昭和19年3月米潜水艦に攻撃された商船数96隻、沈没数26隻、106,800総トン
同4月、同商船数86隻、沈没23隻、95,250総トン
同5月、同商船数157隻、沈没63隻、265,000総トン
6月にはマリアナ沖海戦で空母「大鳳」「翔鶴」も潜水艦に撃沈されました。
5月以降米潜水艦の商船攻撃激化により貨物輸送量は低下は著しく、放置航路も多く、内地から南方諸島への大型船輸送は出来なくなり、6月のサイパン米上陸で途絶となってしまいました。

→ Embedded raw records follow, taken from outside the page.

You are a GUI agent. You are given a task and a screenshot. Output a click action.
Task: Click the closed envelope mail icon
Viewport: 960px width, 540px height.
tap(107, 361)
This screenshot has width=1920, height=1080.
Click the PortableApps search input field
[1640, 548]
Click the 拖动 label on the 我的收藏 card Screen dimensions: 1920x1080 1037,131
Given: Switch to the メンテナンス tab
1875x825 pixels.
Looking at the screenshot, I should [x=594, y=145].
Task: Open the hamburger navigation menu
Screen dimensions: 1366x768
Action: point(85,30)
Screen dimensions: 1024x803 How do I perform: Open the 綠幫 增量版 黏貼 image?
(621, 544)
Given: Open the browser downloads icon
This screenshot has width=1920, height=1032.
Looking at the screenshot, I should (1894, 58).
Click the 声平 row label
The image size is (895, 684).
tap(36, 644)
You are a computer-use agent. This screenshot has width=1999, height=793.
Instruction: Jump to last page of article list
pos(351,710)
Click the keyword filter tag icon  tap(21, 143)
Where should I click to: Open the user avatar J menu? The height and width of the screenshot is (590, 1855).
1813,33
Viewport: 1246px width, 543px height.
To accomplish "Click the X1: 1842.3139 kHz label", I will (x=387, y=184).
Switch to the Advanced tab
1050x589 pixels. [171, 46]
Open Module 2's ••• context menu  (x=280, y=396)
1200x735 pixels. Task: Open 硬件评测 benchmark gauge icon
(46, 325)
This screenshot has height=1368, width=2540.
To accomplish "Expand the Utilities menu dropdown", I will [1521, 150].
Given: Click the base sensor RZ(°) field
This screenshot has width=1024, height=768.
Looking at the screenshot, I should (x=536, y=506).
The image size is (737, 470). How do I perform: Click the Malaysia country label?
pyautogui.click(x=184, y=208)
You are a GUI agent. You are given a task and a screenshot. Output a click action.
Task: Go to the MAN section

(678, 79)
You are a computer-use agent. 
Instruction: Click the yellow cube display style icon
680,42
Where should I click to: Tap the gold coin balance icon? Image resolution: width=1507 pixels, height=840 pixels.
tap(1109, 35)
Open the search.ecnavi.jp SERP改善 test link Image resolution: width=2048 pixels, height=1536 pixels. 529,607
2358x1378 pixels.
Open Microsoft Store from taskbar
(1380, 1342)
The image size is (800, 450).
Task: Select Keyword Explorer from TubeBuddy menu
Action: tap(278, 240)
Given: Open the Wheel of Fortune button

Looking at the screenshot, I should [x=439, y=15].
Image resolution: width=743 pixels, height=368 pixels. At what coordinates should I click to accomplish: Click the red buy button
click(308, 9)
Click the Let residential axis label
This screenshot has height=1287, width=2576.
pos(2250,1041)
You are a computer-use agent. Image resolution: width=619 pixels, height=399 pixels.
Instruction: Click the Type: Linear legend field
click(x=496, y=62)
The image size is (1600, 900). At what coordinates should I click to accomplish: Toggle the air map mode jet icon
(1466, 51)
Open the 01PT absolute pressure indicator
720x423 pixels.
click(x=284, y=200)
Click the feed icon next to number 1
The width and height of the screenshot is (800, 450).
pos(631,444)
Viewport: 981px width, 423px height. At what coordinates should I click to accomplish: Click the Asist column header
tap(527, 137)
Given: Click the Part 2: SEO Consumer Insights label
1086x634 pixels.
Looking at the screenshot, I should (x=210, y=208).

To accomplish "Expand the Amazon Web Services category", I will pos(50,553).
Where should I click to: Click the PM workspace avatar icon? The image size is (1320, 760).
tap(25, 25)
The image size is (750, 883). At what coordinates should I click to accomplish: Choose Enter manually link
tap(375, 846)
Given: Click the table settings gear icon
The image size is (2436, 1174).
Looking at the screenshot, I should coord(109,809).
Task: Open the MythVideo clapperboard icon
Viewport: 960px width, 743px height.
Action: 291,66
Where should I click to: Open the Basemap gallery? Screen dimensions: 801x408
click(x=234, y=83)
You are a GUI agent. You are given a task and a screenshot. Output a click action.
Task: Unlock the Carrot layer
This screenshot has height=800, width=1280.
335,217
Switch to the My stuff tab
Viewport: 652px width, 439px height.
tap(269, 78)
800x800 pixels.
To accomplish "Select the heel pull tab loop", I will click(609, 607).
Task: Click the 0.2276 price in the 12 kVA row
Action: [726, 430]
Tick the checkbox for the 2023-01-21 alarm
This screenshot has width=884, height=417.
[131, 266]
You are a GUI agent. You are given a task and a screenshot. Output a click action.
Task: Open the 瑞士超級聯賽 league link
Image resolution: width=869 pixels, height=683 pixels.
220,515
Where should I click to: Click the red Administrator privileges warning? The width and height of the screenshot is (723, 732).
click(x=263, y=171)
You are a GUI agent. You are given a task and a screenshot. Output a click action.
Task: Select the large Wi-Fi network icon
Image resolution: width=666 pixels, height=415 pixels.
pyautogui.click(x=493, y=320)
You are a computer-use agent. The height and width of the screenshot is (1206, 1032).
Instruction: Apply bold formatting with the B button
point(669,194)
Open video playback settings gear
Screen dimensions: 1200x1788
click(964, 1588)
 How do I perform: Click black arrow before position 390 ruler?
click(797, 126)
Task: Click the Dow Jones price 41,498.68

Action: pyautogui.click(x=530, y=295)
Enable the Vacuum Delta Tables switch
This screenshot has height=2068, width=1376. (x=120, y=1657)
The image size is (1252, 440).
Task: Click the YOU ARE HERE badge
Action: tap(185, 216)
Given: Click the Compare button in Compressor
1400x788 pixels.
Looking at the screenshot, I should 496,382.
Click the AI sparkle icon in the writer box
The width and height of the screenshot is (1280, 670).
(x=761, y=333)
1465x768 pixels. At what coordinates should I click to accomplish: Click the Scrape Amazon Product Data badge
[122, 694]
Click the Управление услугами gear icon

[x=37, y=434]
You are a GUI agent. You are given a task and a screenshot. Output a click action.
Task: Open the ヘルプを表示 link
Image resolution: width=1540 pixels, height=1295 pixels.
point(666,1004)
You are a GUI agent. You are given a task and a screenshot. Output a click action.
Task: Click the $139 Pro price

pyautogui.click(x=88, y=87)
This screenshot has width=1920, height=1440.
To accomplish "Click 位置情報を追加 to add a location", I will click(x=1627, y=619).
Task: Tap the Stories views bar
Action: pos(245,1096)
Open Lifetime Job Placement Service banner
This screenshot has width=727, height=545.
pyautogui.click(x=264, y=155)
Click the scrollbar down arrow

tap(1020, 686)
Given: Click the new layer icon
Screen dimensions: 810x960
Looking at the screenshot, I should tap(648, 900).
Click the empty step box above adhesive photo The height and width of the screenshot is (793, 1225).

海防艦第16号は蒸気タービン機関の丁型海防艦で昭和19年3月竣工、終戦まで生き永らえ、復員輸送艦を経て、昭和22年8月賠償艦としてイギリス引き渡し後、解体されました。

参照原書房大井篤著「海上護衛参謀の回想」、光人社「日本海軍艦艇写真集21、哨戒・護衛艦艇」
返信する
出撃十回 (Unknown)
2022-09-21 12:23:24
ここまで行けたというのは、シルバーサイズの練度の高さだけでなく、日本海軍の対潜戦能力の低さや護衛艦兵力の欠如もあるのでしょうね。だから、戦後の自衛隊はこれでもかというくらい、対潜戦命なんだと思います。